Os Corvos: A Imprensa na Gaveta do Poder

Ao primeiro sinal do fim, chegam os corvos

Por Orivaldo Perin

Vou responder com coisas que discutimos na redação, no dia-a-dia da feitura do jornal, naquilo que costumamos chamar de calor da primeira página. Atualmente a imprensa, de um modo geral, está tendo uma cobrança muito grande por parte da sociedade brasileira, e costumamos dizer que ela aumenta – somos tidos como o quarto poder – na medida em que os outros poderes instituídos não funcionam. Se estes não cumprem seus papéis, a tendência é que o leitor exija da imprensa essa atuação.
  • O jornal não governa, não elabora leis e sequer julga – se bem que a imprensa, por sua prepotência natural, comete julgamentos terríveis como o da Escola de Base, em São Paulo onde, a partir de um erro de informação, pessoas inocentes foram acusadas de abusar sexualmente de crianças.
Então, qual é de fato a força da imprensa? Acho que ela é elástica, aumentando na medida em que os demais poderes não funcionam e diminuindo na proporção inversa. Ouso dizer que, em países mais desenvolvidos, a imprensa não tem tanto poder, embora tenha derrubado um presidente do país mais forte do mundo. Procuro analisar isso pelo tamanho das tiragens em relação à população. São muito baixas, mesmo nos países adiantados. As maiores acontecem no Japão, que tem o maior nível de escolaridade do mundo. Em outros lugares, a relação é semelhante à nossa. Também é possível analisar o poder da imprensa com base nas pesquisas sobre as instituições desses países. Nas últimas que foram realizadas, pudemos reparar que, lamentavelmente, a imprensa está colocada quase no mesmo patamar da política.

Começaria dizendo que temos hoje uma grande carência de mão-de-obra qualificada. É difícil uma universidade colocar na redação um jornalista pronto. E creio que não é só este que padece dessa deficiência. Como qualquer outro profissional, ele precisa treinar antes de ter sua carteira assinada. Mas nossa área tem uma coisa estranhíssima: o sindicato impede o estágio. O cidadão que está aprendendo na faculdade não pode atuar nas redações. Mas todos os jornais encontraram uma saída e burlam esse dispositivo.

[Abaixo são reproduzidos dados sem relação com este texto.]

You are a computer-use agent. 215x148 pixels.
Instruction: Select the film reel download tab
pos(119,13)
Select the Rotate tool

Apesar disso, a preparação do jornalista brasileiro de hoje é muito falha. O repórter chega na redação achando que sabe tudo e considerando-se uma sumidade, que mais tarde vai virar uma espécie de dono do mundo. Essa tendência à prepotência só vai se dissolvendo com o tempo de redação e de rua, conforme o tempo de ralação, como se diz. O primeiro passo é tentar dar um banho nele, para que ponha os pés no chão e sinta que as coisas são diferentes, que é preciso um pouco de humildade até entender os segredos da atividade. O recém-habilitado traz consigo o que adquiriu, de forma limitada, em seu próprio grupo social. A tendência é que transfira isso para o dia-a-dia profissional. Se teve uma formação agressiva, será agressivo. Na redação, será um espelho do que aprendeu na escola. Essa é uma dificuldade muito grande.

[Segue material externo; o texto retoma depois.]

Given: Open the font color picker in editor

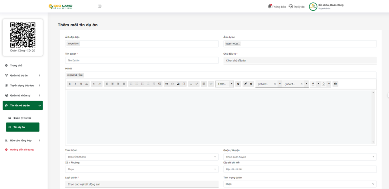Looking at the screenshot, I should (x=313, y=84).
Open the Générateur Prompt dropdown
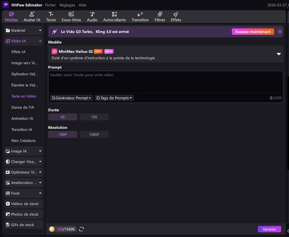Viewport: 289px width, 237px height. click(71, 98)
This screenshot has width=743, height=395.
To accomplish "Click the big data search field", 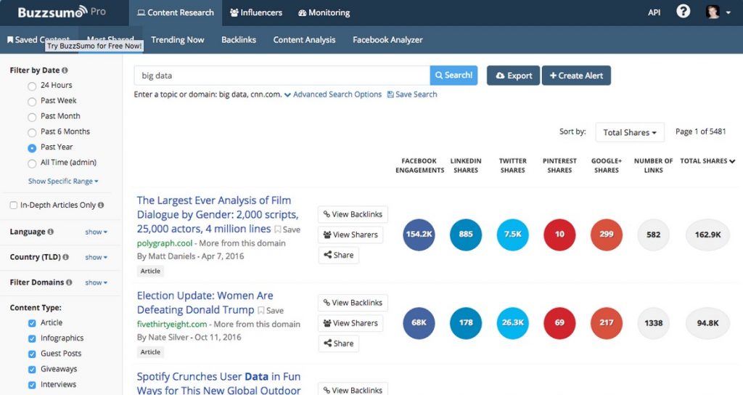I will (x=282, y=76).
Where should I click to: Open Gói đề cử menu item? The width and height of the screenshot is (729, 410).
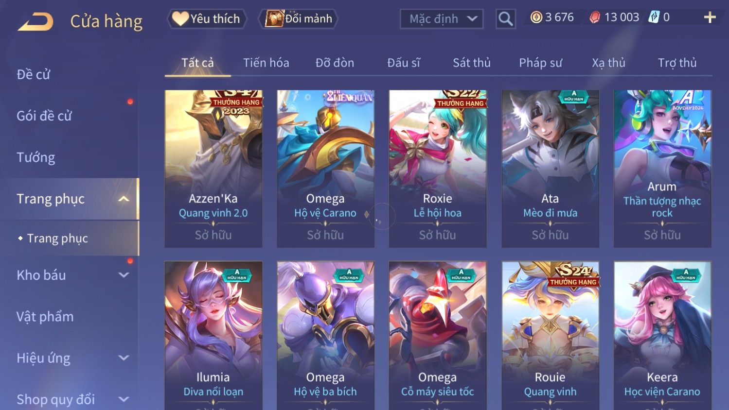[x=44, y=116]
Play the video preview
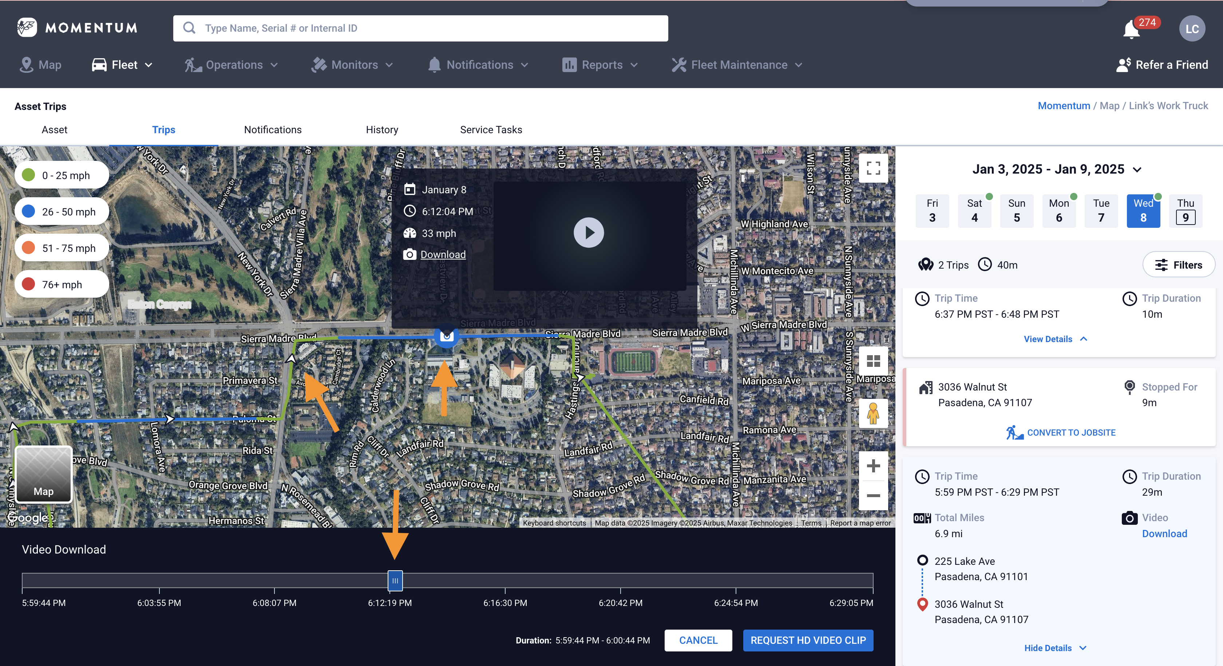The image size is (1223, 666). (x=588, y=233)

Para mim, nenhuma profissão exige tanto preparo intelectual, rapidez de raciocínio e capacidade de tirocínio quanto a nossa. Para andar nos limites que ela impõe, você tem de estar apto e não pode cometer deslizes. É o grande segredo desse negócio, e isso só vem com o tempo. É preciso uma quilometragem altíssima para ter equilíbrio emocional, saber diferenciar o certo do errado, ter um senso de justiça, de bem comum. Enfim, essas coisas todas que fazem parte da função cívica e do papel social que, segundo Alberto Dines, a imprensa possui (?).

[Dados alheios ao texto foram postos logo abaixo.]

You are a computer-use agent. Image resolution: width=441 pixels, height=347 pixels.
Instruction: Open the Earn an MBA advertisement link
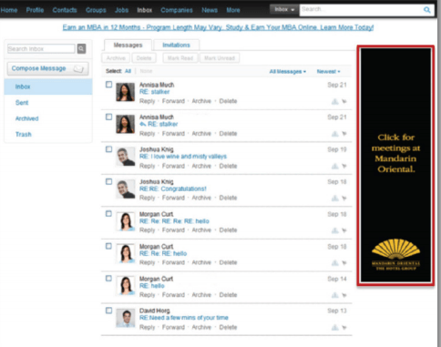click(218, 27)
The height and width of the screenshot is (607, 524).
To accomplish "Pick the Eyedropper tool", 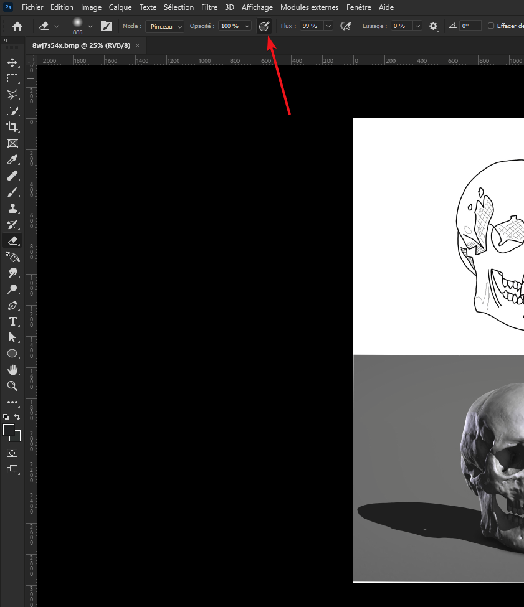I will [x=12, y=160].
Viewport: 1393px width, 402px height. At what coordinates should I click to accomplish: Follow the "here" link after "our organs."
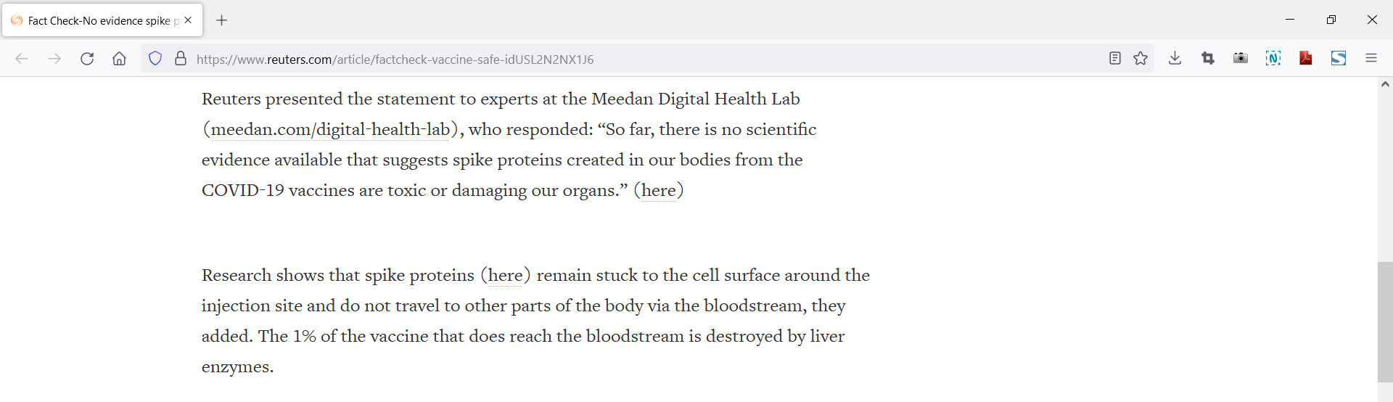pos(659,190)
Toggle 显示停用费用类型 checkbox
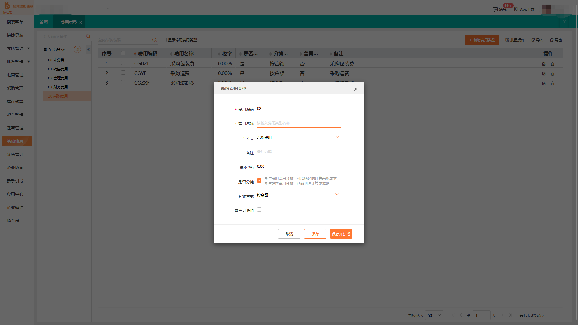This screenshot has width=578, height=325. point(165,39)
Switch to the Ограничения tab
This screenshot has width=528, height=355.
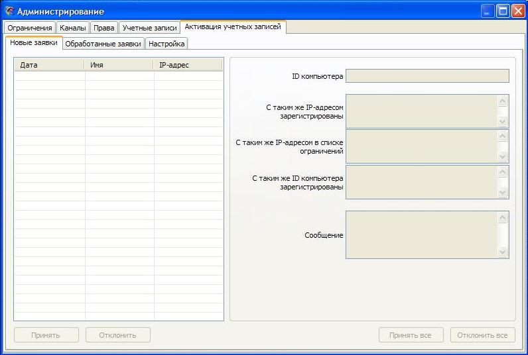click(30, 28)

O lucro e o dever social da imprensa

Quando você entra na redação, isso é um grilo que fica o tempo inteiro na cabeça. O jornal tem um papel social claro. Você sai da faculdade e chega no lugar de trabalho plenamente consciente de que o jornal está aí para ajudar a sociedade a viver melhor. Mas também sabe que tem um patrão que está ganhando dinheiro com aquilo, que o jornal precisa de anúncios para poder sair.

O secretário de redação é encarregado de distribuir o jornal no dia-a-dia. O que chamamos de boneca é um caderno com a formatação do dia seguinte, quantas páginas vai ter etc. Isso é ditado pelo volume de publicidade e, querendo ou não, você depende do anúncio da iniciativa privada, do governo, do poder. É aí que você mede a sua independência. Como? Depois de vinte e seis anos no ramo, sei que é um negócio complicadíssimo.

Costumo dizer que era mais fácil lidar com essas coisas quando comecei, no tempo da ditadura militar, porque o inimigo era comum a todas as redações e a todos os profissionais. Assim, havia uma maneira mais ou menos uniforme de ação. Quando colegas se encontravam nas ruas, as conversas eram semelhantes. Hoje, a dificuldade é identificar quem é o inimigo dentro de uma redação.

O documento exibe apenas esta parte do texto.